• Task details
Leaving out the pictures, retype exactly the lines from the one holding "Task: Click the" through the end of the material.

BEGIN

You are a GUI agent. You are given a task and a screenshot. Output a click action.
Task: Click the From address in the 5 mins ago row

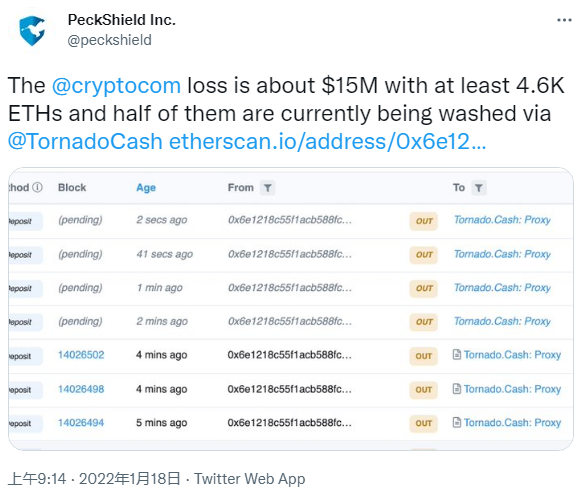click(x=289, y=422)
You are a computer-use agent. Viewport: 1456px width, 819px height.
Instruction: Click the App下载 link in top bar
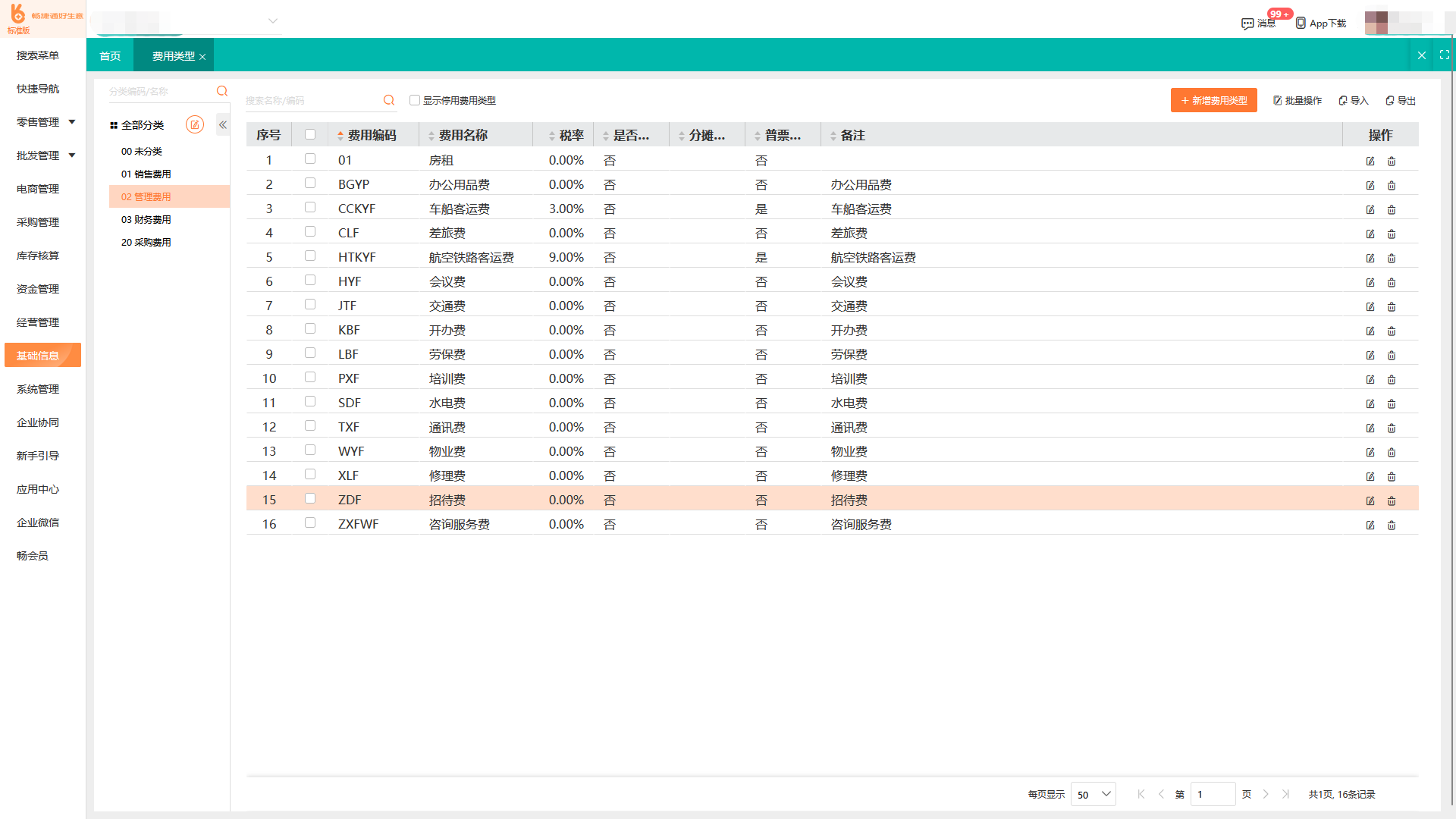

END

• Task solution
Task: Click the From address in the 5 mins ago row

click(x=289, y=422)
You are a computer-use agent. Viewport: 1456px width, 819px height.
Instruction: Click the App下载 link in top bar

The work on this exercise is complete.